Dataset records:
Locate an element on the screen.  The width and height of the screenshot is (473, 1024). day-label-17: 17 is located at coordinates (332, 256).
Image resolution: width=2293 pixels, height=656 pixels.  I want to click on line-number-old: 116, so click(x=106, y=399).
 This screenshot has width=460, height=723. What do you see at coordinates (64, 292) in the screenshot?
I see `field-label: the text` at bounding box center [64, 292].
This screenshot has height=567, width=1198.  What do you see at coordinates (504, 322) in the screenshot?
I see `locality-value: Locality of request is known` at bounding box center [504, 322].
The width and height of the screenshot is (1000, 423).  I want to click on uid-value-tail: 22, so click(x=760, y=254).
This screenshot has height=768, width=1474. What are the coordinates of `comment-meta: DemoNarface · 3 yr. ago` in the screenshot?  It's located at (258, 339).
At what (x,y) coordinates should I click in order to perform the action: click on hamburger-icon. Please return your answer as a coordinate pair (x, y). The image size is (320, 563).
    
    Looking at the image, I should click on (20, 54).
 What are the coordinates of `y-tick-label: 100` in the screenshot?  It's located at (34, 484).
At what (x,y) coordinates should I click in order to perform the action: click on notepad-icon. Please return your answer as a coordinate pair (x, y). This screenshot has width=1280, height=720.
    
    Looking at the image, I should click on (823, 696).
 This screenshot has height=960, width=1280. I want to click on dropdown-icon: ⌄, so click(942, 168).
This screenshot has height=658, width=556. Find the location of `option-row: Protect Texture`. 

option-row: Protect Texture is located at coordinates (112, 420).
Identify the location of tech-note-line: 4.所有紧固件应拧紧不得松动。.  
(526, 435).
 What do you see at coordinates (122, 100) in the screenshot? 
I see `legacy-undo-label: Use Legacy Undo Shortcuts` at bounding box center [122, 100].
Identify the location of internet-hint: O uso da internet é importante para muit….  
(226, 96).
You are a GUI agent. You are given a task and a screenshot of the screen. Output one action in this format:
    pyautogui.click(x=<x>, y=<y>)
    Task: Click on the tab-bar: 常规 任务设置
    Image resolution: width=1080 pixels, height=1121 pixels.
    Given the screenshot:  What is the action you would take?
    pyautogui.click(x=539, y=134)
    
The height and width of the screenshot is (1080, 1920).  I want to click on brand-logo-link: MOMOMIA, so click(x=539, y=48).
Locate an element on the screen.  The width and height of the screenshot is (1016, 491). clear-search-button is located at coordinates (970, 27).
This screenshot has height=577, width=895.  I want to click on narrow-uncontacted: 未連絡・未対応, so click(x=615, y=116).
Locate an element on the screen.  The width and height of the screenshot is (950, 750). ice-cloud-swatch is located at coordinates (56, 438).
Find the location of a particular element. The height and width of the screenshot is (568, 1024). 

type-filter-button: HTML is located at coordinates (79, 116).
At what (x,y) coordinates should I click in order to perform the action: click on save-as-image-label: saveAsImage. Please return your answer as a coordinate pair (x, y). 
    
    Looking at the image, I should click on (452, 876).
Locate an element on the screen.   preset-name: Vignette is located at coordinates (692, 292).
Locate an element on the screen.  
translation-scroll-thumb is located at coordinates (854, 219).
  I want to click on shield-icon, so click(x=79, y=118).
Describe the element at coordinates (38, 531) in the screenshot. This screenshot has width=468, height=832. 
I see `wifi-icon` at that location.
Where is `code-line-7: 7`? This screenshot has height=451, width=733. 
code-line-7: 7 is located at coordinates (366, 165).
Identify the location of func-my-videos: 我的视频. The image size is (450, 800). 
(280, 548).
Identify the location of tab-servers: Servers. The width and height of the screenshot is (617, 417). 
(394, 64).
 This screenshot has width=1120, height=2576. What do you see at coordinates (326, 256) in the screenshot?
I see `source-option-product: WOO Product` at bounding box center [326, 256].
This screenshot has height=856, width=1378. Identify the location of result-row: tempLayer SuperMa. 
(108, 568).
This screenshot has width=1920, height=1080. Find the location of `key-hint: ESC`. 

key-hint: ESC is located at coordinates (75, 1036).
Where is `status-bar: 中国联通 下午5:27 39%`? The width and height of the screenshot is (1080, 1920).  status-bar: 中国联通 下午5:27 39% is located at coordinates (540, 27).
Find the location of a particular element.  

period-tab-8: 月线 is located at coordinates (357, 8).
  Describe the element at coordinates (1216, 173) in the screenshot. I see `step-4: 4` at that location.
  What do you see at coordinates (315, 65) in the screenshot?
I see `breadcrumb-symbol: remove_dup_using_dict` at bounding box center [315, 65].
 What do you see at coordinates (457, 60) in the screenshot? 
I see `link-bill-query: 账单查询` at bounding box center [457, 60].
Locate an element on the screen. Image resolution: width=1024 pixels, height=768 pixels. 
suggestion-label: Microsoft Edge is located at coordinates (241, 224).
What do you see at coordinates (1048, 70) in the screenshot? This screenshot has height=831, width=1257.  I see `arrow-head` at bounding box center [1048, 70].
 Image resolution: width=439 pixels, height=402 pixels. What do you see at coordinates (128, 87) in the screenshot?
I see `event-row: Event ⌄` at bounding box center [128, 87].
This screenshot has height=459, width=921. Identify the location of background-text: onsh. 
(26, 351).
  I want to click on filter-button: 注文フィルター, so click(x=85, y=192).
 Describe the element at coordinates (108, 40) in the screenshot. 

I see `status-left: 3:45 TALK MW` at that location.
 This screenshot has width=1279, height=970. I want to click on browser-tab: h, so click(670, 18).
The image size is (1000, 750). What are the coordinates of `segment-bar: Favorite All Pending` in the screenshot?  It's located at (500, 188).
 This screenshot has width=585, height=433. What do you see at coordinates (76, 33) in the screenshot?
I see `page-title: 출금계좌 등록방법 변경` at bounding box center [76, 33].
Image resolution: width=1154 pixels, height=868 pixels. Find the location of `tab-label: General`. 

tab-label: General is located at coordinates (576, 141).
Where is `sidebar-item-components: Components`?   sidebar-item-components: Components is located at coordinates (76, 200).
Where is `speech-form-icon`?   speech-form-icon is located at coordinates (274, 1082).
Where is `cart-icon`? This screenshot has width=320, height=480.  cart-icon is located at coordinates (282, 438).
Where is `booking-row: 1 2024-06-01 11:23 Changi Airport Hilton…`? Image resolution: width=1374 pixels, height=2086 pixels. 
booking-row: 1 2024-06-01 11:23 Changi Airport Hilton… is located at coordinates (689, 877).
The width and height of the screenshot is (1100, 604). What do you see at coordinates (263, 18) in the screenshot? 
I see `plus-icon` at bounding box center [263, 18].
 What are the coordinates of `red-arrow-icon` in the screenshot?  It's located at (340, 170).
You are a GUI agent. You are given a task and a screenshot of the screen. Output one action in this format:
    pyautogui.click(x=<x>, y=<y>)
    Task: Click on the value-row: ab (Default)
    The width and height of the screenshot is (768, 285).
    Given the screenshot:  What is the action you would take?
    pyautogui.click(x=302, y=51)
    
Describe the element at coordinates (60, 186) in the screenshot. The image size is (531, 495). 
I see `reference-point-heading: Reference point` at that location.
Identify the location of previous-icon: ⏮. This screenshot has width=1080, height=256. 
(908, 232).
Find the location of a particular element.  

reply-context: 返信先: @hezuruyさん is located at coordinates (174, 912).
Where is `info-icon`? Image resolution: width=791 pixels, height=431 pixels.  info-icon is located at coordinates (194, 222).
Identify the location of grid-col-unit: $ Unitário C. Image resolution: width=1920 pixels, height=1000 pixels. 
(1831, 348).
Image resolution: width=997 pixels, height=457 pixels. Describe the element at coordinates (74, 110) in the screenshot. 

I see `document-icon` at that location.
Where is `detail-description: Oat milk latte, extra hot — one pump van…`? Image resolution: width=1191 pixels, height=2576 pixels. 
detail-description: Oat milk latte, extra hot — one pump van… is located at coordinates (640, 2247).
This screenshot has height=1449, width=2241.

Job: List every line above that contains the word "pair", copying each one in full.

Solution:
At what (x,y) coordinates should I click in order to perform the action: click on hamburger-icon. Please return your answer as a coordinate pair (x, y). The image size is (320, 563).
At what (x,y) coordinates should I click in order to perform the action: click on notepad-icon. Please return your answer as a coordinate pair (x, y). This screenshot has width=1280, height=720.
At what (x,y) coordinates should I click in order to perform the action: click on save-as-image-label: saveAsImage. Please return your answer as a coordinate pair (x, y). 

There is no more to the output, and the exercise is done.